Please copy every line below that contains the string "legend".

----------------

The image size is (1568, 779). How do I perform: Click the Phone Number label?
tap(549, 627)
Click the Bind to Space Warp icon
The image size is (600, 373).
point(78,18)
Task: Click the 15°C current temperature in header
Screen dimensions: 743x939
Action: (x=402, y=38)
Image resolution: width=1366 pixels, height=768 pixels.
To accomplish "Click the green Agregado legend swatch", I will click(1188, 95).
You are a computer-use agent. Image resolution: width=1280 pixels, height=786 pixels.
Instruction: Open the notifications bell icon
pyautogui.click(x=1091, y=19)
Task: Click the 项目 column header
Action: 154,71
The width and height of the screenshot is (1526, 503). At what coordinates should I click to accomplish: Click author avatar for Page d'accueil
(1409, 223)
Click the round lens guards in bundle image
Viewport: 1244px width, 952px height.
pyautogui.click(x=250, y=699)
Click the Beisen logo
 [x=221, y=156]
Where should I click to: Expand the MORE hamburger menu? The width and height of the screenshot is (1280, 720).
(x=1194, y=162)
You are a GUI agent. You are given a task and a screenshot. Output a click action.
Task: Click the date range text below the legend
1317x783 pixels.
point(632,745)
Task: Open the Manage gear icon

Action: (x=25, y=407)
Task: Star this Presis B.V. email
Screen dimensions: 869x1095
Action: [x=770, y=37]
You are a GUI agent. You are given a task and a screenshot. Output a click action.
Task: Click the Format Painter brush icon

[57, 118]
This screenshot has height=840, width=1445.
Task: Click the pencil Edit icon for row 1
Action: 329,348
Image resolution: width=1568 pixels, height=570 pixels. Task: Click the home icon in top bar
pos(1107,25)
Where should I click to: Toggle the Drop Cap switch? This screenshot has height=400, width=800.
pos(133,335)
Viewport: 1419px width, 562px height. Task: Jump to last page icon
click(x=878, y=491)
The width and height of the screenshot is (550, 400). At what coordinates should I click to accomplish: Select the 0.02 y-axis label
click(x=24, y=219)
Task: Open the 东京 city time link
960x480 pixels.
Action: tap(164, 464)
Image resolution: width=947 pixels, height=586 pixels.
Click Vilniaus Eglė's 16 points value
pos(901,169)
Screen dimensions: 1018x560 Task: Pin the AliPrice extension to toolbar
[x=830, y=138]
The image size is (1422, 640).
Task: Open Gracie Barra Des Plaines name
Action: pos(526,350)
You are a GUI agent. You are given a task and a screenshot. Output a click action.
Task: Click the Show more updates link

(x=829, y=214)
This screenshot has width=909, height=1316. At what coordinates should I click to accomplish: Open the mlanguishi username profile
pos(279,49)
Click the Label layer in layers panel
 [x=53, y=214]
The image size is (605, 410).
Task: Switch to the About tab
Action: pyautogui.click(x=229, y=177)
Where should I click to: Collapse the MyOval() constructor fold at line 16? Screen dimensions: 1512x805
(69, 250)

----------------

■ **Response**:
To accomplish "Click the green Agregado legend swatch", I will click(1188, 95).
Task: Click the date range text below the legend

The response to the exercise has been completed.